Manuelle DNS-Server bezeichnen die explizite Konfiguration von Domain Name System (DNS) Resolveradressen durch einen Administrator oder Endbenutzer in den Netzwerkeinstellungen eines Gerätes oder Routers, anstatt die Adressen automatisch über DHCP zu beziehen.
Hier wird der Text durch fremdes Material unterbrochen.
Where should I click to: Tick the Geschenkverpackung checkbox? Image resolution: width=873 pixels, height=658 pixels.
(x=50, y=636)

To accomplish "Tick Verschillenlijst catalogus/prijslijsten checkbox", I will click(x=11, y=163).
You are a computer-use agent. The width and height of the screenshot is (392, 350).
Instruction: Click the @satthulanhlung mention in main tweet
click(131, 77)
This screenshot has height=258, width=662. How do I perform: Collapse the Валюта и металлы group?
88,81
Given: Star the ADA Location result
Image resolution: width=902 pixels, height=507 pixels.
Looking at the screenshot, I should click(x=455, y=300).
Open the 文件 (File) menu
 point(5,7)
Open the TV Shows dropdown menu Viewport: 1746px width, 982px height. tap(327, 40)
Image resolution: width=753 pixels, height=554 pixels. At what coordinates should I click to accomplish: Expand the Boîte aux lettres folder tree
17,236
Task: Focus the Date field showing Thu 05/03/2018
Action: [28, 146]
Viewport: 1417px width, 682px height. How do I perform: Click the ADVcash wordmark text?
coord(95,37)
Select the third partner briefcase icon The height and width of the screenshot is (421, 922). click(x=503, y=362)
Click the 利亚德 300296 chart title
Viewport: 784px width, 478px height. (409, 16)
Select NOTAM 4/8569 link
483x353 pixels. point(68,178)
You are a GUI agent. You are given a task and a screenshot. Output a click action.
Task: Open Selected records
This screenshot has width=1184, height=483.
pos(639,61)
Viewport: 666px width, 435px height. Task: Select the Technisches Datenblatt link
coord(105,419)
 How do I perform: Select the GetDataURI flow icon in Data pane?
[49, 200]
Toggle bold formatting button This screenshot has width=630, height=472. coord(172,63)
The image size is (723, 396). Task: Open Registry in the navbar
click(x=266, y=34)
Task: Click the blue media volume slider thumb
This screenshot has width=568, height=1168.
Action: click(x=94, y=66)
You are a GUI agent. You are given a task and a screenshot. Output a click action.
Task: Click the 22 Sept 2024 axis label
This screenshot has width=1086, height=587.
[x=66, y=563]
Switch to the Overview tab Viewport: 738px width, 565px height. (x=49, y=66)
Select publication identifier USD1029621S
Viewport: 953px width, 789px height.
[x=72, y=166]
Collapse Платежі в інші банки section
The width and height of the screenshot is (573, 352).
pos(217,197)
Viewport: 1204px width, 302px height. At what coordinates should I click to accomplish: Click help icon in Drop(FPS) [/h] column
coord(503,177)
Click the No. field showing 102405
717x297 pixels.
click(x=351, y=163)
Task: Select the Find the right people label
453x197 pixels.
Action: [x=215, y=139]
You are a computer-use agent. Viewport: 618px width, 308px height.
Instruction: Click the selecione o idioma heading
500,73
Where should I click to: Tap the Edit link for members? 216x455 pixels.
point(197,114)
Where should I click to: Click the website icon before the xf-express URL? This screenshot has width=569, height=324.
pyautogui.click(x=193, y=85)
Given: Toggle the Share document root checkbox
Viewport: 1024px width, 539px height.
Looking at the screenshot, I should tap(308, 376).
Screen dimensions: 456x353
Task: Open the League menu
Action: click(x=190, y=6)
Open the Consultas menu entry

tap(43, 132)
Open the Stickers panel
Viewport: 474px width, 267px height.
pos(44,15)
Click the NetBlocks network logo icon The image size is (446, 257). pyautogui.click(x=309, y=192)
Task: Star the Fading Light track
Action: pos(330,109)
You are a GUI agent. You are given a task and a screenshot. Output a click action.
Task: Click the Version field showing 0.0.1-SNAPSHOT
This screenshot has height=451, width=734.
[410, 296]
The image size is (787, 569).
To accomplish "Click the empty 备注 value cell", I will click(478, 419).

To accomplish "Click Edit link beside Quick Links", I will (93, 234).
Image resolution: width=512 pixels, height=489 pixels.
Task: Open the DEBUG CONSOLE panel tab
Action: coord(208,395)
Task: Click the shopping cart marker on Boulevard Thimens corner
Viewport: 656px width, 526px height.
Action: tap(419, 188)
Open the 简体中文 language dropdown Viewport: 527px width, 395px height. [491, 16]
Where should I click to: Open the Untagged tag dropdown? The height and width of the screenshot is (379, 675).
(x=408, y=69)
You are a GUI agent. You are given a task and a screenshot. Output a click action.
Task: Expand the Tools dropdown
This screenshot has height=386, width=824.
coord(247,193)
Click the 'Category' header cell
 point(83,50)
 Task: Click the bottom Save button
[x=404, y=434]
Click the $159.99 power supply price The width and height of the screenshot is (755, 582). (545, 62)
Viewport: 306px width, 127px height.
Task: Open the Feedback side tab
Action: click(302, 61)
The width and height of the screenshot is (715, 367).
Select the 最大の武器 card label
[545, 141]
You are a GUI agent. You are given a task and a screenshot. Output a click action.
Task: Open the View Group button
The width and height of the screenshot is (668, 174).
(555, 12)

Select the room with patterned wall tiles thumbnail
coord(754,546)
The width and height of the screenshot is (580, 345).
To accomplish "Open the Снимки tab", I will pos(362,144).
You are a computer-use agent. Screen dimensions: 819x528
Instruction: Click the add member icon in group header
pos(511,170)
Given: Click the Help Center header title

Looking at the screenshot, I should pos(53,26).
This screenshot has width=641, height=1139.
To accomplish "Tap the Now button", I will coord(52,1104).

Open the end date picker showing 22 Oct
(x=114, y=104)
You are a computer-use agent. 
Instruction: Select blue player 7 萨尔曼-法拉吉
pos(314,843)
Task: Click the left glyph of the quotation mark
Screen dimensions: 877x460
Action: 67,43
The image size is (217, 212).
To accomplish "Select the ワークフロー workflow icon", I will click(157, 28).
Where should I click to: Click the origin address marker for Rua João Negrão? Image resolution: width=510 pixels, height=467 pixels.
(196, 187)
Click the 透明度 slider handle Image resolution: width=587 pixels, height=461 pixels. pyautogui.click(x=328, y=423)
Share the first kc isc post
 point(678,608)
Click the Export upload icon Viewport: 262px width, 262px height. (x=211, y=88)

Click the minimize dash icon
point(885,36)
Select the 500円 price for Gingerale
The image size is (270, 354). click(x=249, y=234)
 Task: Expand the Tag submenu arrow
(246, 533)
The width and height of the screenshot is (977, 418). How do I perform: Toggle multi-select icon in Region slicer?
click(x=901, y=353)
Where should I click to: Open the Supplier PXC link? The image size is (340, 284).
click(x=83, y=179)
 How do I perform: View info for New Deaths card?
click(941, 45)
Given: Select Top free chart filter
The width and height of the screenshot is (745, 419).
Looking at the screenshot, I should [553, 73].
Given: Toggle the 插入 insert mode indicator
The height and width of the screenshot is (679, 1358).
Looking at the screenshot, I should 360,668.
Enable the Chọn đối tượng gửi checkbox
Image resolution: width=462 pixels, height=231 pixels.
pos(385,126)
Diese Methode erlaubt die gezielte Nutzung spezifischer DNS-Dienste, etwa für erweiterte Sicherheitsfilter oder zur Umgehung von Zensurmaßnahmen durch den Standard-ISP. Die manuelle Zuweisung erfordert eine genaue Kenntnis der Zieladressen und kann, falls fehlerhaft durchgeführt, zur vollständigen Störung der Namensauflösung führen.
Kontrolle
Die manuelle Zuweisung bietet eine höhere administrative Kontrolle über den Pfad der DNS-Anfragen, was für Compliance-Anforderungen oder spezialisierte Netzwerkarchitekturen relevant ist.
Risiko
Ein nicht abgesicherter manuell konfigurierter Server kann als Vektor für DNS-Spoofing dienen, sofern der gewählte Dienst keine Schutzmechanismen wie DNSSEC unterstützt.
Etymologie
Die Bezeichnung für DNS-Server, deren Adressen nicht automatisch zugewiesen, sondern durch eine gezielte Eingabe (manuell) festgelegt werden.